NAPOLETANO Quando il bergamasco Manolo è arrivato a Napoli da Genova sembrava che fosse difficile l’ambientamento. Un freddo, timido, riservato come lui in una città calda, appassionata, verace. «Chissà quanto ci metterà Gabbiadini», il commento dei più. Ci ha messo pochissimo e ci mette sempre di meno. A fare gol. A Napoli ha legato con compagni e ambiente. Vive a Posillipo, si è inserito. Conosce bene Lorenzo Insigne con il quale ha condiviso la bella esperienza dell’Under 21, culminata col secondo posto (in finale contro la Spagna) all’Europeo in Israele. Anche nell’Under Devis Mangia usava spesso Manolo come arma tattica. Il titolare era Immobile, ma lui, Gabbia, quando entrava con la maglia numero 21 colpiva. Col sinistro. Come sempre. Come ha fatto ieri, come ha già fatto con la 23 del Napoli contro Chievo, Palermo e Udinese. «Ne ho fatti quattro, sono contento, va tutto bene», confidava ieri a taccuini chiusi (il Napoli non parla e il silenzio sembra protrarsi, può darsi porti bene per arrivare fino in fondo in Europa League) quando scambiava la maglia e i pantaloncini con Samuele Longo, un altro caro amico col quale ha legato tanto in Under. I due si sono abbracciati, Longo ha avuto il conforto e le belle parole del compagno che capisce la situazione di difficoltà in cui si trova il Cagliari. Perché Manolo si fa voler bene da tutti, non crea un problema, ai compagni e, soprattutto agli allenatori che ancora non lo schierano titolare.

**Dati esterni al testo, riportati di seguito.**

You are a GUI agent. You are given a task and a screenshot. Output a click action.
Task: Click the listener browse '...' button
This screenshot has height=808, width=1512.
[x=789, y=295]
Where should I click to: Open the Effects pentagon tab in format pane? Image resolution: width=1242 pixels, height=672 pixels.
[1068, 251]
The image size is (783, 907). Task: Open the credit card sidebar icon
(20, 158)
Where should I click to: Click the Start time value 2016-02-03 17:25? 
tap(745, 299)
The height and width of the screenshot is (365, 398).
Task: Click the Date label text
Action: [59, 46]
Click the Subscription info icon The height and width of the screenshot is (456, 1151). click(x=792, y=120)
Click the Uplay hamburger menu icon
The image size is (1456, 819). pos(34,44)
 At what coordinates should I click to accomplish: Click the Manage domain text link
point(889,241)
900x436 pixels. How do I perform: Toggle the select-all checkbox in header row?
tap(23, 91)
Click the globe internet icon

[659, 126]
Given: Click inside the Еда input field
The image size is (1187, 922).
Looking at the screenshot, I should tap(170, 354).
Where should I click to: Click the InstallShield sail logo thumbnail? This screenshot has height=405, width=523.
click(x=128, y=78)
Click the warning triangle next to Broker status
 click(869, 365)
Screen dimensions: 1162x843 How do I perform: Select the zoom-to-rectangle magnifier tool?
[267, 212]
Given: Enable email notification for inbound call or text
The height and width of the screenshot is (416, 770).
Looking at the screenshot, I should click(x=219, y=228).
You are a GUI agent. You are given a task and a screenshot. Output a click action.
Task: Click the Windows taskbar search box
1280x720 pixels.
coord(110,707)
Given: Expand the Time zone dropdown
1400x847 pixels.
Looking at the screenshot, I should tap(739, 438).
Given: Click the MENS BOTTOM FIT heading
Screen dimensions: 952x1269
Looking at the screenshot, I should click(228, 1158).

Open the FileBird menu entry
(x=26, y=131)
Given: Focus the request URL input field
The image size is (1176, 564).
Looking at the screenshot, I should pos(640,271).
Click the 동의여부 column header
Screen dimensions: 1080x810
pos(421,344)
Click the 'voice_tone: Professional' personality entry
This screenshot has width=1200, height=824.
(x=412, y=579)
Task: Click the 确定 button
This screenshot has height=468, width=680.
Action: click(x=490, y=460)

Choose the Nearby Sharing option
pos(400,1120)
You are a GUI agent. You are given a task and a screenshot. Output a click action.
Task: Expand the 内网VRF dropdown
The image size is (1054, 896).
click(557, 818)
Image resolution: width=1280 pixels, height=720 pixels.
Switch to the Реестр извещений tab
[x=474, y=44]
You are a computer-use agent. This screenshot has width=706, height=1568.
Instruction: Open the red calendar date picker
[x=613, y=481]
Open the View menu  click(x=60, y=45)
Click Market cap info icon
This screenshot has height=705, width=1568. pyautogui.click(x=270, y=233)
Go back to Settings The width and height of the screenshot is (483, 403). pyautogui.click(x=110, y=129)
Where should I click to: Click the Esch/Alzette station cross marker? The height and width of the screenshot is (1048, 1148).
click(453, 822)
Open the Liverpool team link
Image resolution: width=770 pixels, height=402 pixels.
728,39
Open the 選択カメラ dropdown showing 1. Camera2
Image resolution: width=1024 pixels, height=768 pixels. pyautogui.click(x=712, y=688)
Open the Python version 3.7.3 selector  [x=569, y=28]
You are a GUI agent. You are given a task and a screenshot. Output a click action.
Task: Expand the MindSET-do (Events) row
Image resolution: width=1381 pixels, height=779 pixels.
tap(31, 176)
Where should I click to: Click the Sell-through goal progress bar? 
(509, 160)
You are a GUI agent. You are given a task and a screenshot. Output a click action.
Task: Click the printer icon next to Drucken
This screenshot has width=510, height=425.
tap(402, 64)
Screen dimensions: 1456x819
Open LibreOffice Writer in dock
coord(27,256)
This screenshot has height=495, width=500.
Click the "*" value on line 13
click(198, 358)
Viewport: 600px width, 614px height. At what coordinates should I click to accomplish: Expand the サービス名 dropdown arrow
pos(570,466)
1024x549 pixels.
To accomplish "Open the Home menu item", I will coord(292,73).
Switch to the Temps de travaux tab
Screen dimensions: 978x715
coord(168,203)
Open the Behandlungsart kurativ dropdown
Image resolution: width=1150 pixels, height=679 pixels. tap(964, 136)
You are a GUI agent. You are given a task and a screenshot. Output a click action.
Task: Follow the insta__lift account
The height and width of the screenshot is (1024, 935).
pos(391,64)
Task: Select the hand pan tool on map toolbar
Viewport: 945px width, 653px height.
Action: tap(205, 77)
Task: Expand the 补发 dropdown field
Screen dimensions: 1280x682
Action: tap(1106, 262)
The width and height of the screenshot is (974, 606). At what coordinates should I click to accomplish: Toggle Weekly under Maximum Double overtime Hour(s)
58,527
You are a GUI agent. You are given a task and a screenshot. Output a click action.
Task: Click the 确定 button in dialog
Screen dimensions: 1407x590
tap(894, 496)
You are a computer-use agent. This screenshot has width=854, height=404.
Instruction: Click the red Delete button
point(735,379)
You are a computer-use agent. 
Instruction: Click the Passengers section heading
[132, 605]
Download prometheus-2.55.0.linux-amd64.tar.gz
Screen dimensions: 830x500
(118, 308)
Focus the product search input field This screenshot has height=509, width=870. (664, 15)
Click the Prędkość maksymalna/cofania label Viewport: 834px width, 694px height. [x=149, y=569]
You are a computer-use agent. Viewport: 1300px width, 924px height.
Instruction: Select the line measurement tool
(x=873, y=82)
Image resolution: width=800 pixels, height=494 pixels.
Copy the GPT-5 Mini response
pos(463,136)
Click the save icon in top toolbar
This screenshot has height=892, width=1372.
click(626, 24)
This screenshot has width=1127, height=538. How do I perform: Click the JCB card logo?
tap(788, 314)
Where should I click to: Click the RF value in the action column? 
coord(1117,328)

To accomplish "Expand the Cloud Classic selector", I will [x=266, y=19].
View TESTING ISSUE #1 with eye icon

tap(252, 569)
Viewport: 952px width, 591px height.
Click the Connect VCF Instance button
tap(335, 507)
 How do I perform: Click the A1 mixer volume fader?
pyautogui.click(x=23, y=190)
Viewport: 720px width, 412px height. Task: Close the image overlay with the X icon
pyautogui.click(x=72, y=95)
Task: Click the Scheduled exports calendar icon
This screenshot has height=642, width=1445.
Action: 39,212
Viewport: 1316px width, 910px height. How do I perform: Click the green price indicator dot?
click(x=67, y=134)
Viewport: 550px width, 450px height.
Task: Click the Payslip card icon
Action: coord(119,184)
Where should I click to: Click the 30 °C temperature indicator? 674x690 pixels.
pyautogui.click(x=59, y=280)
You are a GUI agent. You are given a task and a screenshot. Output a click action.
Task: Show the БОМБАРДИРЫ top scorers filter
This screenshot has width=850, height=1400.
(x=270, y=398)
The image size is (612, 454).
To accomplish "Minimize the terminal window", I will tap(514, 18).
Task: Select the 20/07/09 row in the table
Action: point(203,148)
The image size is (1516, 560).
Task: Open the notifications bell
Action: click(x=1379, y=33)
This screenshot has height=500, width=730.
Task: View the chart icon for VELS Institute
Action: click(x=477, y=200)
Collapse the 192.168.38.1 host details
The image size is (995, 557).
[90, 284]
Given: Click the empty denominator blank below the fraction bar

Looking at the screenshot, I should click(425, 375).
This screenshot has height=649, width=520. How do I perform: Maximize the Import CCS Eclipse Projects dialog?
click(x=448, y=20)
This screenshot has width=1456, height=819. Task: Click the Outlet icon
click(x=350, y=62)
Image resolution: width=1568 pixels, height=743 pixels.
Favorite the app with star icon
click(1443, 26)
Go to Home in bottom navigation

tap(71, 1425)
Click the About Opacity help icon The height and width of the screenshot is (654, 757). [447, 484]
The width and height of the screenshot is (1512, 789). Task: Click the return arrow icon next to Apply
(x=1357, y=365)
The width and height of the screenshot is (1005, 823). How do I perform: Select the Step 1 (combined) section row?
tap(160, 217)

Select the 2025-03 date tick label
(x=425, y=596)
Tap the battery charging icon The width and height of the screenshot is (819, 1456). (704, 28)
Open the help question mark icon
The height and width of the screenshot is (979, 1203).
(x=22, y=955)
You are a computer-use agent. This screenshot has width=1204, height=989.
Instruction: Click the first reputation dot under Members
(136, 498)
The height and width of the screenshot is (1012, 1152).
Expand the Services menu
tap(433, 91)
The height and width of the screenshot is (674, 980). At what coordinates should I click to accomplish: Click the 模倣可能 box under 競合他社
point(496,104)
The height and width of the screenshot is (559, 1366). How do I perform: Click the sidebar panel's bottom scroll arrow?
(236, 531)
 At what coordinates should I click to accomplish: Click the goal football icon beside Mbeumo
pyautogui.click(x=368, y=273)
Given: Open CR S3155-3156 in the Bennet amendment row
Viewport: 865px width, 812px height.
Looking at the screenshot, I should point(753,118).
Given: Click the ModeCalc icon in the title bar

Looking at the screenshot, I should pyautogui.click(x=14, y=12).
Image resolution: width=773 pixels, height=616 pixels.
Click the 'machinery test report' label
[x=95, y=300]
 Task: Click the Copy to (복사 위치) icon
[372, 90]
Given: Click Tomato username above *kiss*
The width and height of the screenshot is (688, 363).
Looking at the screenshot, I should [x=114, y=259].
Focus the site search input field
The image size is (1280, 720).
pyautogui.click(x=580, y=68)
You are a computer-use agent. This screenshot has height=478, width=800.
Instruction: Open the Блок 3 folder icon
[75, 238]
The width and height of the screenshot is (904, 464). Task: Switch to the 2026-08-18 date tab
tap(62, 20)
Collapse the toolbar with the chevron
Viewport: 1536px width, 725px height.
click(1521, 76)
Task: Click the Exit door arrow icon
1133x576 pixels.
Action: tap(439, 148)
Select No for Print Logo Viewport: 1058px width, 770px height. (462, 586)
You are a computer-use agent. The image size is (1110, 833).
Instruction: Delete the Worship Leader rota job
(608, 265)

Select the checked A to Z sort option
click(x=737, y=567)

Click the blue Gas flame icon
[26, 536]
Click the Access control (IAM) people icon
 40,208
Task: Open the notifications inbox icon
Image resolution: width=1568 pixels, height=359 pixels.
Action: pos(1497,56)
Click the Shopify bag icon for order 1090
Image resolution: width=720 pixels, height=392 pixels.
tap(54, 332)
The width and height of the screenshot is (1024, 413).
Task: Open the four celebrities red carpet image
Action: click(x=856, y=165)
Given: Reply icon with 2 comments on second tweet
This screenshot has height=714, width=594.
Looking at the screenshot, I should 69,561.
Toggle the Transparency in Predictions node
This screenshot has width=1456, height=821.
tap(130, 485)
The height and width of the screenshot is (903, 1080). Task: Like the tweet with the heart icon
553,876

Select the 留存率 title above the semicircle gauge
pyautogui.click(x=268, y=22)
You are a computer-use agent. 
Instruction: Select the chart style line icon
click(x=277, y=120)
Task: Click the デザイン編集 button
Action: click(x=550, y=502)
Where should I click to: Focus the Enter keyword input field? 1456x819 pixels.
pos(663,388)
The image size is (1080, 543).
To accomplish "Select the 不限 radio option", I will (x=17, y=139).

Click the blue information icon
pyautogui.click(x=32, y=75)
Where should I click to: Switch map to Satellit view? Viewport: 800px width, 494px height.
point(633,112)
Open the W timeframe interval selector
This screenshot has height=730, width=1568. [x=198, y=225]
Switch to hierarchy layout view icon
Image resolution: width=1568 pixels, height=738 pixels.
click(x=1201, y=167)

NUMERI Manolo parla sempre e solo con i fatti. Un gol e una traversa in Germania, un gol ieri a Cagliari. Quattro gol da fuori area in questo campionato li hanno segnati solo campioni come il francese Pogba e il colombiano Guarin. Insomma, Manolo è in buona compagnia. E pure lui ha contribuito a ridare al Napoli la vittoria esterna dopo quattro sconfitte consecutive. E, per parlare di numeri, era dallo scorso maggio che il Napoli non segnava tre gol in due partite di fila. E Gabbiadini è l’unico giocatore di questo campionato ad aver segnato in trasferta contro la stessa squadra con due maglie diverse. Ora tocca a chi lo allena (Benitez) e a chi potrebbe allenarlo (Conte) dargli maggiore fiducia.